Document 34: Hazel Zborowski to Margaret Sanger, 30 April 1934, Reel 33, Papers of Margaret Sanger, 1900-1966, Library of Congress, Washington, D.C.
This letter was written Hannah Zborowski, the business manager of the Clinical Research Bureau. Zborowski served as liaison between the Harlem Branch clinic's Advisory Council and Sanger for most of 1934 while Sanger was in Washington, D.C. The letter describes the April 25th council meeting. This staff member's informal update provides a glimpse of the interpersonal dynamics beneath the formulaic language of meeting minutes. The meeting focused on the Urban League's request that the clinic pay $200 annually to help defray the expense for utilities incurred by the clinic's presence in the league's building. There was a range of opinion among the council members as to the merits of the league's request and the ways to raise the funds. Document 35 provides the league's perspective on this matter. Council members also discussed their desire to elect their own chairperson.
April 30, 1934
I had a very interesting meeting in Harlem again last Wednesday afternoon to get the Rev. Imes' report on his visit with Mr. Hubert. Mr. Hubert, it seems, thinks we should pay $200 a year. Dr. Ellis does not agree with this, and voiced a number of objections which the Rev. Imes will convey to Mr. Hubert, and at our next meeting of the Council, which we will have to make to conform to Mr. Hubert's time, this is going to be thoroughly discussed, and the Council are going to decide just what we will pay for.
I asked those present how much they felt they could assume of this donation to the Urban League, as I felt the Clinic could possibly give a part of it, but not all of it. They are not, of course, in a position to state definitely how much, but Mrs. Bearden is going to see if she can work up a debate such as they had two years ago, and raise some money; Mrs. Hernandez is going to see if she can work up interest among some of the wealthier citizens of Harlem to contribute; and the Rev. Imes stated he did not wish to continue as an inactive member of the Council and while his means were limited he would contribute something. Dr. Ellis suggested that each member of the Advisory Council be written to and asked whether or not they wish to continue active interest and to assist in raising money for the maintenance of the Clinic and if they did not they be dropped. They are certainly manifesting very active interest in the work, and I think would like to elect their own chairman, having you of course as the Honorary Chairman and the center around which the entire thing will pivot.

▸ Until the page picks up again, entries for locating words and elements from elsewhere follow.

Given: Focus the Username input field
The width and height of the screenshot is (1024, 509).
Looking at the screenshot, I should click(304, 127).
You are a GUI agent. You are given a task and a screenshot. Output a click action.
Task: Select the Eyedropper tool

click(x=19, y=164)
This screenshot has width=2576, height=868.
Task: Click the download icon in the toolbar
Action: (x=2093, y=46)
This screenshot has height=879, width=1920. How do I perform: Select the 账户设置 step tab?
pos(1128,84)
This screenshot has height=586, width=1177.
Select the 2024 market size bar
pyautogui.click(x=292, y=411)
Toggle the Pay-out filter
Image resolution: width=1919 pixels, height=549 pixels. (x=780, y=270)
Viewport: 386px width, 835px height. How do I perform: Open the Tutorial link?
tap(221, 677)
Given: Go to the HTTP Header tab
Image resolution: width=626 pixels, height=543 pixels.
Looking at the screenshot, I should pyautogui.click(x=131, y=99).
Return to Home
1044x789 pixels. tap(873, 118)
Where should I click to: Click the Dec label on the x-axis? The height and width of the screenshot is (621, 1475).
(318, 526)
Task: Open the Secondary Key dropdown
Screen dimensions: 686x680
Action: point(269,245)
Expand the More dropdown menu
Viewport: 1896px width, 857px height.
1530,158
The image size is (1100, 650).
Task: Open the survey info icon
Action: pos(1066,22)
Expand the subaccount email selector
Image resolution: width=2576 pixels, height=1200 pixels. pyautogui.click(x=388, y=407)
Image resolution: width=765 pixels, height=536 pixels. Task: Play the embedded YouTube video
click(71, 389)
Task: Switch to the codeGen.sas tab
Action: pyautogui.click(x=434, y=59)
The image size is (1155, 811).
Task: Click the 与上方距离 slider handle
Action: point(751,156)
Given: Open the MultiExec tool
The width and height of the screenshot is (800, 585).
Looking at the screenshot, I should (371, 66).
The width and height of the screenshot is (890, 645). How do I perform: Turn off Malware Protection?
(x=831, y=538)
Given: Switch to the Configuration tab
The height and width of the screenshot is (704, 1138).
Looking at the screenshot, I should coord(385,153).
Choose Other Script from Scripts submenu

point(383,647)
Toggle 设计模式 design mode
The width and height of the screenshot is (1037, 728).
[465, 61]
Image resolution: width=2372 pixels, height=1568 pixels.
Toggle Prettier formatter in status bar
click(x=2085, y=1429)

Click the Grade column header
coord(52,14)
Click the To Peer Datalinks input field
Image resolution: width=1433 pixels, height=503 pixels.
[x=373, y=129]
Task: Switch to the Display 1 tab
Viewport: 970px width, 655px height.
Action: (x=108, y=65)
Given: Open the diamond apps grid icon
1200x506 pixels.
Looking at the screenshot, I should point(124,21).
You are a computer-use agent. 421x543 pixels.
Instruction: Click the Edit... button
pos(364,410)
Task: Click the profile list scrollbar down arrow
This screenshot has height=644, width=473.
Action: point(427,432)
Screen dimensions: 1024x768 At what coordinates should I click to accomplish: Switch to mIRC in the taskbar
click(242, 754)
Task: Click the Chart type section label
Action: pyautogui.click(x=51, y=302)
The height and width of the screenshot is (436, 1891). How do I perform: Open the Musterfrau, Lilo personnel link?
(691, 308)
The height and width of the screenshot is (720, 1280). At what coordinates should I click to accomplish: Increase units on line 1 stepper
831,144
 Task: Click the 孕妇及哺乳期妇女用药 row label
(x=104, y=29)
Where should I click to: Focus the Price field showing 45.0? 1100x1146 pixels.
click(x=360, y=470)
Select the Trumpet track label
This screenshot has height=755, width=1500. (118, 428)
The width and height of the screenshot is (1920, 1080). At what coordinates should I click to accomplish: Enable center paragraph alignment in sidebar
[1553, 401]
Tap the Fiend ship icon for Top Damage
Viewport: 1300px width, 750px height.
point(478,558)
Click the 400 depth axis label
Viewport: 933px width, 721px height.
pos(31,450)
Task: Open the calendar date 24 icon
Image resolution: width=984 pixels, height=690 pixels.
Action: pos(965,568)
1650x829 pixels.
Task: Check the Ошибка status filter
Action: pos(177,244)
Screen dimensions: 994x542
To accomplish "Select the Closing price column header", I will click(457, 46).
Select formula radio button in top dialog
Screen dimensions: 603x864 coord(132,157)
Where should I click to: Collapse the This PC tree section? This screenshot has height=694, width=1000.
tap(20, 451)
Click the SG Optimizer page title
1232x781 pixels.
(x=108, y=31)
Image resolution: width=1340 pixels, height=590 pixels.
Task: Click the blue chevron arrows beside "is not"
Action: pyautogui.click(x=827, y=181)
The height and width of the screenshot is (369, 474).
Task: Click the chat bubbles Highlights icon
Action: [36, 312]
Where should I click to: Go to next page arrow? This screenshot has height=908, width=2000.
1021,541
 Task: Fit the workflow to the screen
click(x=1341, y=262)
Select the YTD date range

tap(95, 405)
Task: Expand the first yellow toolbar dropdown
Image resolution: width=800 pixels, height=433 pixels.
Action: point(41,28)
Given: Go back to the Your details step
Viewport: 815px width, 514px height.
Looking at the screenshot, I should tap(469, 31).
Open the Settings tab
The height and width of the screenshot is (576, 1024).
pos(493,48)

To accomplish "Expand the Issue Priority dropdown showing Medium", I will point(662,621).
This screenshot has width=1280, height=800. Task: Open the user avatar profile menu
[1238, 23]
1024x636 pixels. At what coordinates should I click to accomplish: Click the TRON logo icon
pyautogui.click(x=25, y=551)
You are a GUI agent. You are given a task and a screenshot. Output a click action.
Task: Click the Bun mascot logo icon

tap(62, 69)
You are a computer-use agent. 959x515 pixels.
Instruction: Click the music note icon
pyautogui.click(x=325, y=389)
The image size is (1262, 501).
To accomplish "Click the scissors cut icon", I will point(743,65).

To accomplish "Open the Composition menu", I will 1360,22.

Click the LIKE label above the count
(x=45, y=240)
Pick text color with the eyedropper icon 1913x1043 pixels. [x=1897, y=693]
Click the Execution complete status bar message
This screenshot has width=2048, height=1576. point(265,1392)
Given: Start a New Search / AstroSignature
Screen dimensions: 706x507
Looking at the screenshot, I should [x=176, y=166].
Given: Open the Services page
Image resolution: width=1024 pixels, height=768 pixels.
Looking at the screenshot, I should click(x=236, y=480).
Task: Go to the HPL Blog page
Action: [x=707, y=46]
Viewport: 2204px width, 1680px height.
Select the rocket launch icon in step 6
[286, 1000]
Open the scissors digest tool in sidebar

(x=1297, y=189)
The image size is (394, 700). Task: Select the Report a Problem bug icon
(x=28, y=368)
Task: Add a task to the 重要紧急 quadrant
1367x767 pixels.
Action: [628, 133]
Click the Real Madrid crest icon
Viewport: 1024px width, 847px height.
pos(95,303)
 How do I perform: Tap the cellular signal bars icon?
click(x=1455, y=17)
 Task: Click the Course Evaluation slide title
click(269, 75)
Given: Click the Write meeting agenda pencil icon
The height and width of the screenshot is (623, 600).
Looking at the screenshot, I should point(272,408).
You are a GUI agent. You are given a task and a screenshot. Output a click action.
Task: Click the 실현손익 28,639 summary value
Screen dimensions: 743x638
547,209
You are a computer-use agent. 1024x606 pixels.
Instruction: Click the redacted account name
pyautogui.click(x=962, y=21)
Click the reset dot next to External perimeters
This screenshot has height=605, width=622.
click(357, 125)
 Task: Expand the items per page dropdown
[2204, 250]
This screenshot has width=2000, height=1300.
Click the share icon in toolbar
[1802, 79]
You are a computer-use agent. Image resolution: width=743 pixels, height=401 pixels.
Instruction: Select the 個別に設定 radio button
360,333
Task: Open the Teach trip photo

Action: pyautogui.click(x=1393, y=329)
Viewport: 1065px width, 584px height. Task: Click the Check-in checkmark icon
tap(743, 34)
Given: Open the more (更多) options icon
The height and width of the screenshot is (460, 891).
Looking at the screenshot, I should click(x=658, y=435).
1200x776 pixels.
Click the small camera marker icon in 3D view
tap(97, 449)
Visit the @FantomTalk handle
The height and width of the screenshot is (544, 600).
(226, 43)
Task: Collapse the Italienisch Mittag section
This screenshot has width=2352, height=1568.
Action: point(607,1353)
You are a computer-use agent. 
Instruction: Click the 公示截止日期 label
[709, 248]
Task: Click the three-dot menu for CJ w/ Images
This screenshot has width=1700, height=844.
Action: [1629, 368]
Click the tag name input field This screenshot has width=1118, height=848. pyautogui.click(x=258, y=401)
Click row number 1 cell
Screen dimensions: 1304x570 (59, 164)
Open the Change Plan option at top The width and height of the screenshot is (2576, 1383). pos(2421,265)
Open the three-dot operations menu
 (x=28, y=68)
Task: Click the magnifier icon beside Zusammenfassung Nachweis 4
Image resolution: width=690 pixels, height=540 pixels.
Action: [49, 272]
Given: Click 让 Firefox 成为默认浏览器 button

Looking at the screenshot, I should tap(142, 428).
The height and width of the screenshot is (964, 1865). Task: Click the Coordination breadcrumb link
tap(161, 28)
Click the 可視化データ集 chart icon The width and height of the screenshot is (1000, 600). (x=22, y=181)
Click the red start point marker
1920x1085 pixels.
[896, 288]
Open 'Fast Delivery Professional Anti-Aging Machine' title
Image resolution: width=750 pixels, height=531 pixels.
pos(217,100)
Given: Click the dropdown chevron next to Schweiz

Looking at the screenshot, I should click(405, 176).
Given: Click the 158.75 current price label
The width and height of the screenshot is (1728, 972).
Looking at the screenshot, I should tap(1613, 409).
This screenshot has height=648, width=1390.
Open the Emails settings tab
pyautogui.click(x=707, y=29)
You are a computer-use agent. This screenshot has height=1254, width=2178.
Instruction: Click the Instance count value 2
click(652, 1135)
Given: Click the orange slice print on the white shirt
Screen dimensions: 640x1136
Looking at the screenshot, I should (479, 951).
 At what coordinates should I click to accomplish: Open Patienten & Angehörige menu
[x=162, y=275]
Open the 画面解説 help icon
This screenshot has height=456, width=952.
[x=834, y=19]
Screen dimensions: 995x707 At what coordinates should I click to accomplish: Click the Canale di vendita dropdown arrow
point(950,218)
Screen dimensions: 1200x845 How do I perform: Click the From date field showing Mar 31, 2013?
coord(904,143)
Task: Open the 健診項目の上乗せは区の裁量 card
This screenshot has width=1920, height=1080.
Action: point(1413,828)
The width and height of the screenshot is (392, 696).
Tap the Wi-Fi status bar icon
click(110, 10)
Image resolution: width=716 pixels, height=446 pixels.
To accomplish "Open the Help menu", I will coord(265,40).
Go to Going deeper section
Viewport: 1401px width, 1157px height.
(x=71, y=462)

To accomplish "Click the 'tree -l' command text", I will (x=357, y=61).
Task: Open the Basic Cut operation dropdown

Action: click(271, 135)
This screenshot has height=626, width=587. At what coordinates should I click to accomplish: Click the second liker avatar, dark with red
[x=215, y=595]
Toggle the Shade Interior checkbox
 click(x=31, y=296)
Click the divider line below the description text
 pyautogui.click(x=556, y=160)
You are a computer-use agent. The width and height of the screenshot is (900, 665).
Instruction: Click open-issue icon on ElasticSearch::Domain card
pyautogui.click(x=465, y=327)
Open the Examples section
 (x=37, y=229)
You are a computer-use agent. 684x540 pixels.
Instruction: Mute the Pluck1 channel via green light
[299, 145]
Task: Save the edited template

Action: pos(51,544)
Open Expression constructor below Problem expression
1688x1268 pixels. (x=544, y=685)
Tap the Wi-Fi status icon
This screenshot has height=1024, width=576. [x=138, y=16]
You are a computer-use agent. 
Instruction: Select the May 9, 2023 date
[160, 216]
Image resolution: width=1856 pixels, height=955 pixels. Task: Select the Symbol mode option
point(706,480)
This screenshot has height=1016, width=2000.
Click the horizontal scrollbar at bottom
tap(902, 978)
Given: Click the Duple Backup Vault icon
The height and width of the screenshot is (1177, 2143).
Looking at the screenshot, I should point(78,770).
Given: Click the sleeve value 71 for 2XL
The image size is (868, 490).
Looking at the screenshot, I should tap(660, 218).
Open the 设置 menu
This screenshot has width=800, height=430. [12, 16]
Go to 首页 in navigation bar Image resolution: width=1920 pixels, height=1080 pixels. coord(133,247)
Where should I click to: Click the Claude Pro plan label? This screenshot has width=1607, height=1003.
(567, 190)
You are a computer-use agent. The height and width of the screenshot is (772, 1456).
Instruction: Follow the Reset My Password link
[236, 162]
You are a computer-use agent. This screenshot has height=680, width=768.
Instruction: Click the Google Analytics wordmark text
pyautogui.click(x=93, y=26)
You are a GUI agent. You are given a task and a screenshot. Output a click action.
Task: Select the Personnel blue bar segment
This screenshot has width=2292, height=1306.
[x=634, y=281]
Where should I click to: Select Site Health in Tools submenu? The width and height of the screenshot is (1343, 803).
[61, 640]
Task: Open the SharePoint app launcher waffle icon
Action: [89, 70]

It may be possible that a little later they will be willing to assume entire responsibility for the work in Harlem as the social welfare aspect is gaining a great deal of headway.
It rather seems that the lift which I expected to get to Washington is not going to materialize, and as my father is quite near death every penny I have will have to be contributed toward his situation, therefore I will possibly see you when you return.
I can readily imagine just how unhappy you must be with every faculty in perfect order excepting a toe which ties you nearly as badly as anything possibly could.
[Handwritten in the margins: Not a toe!! The indignity!]
Mr. Slee has been in and I have him installed in the little room that F.R. used to have, and we will take care of him as best we can. I will send you the minutes of the Harlem meetings just as soon as I get them.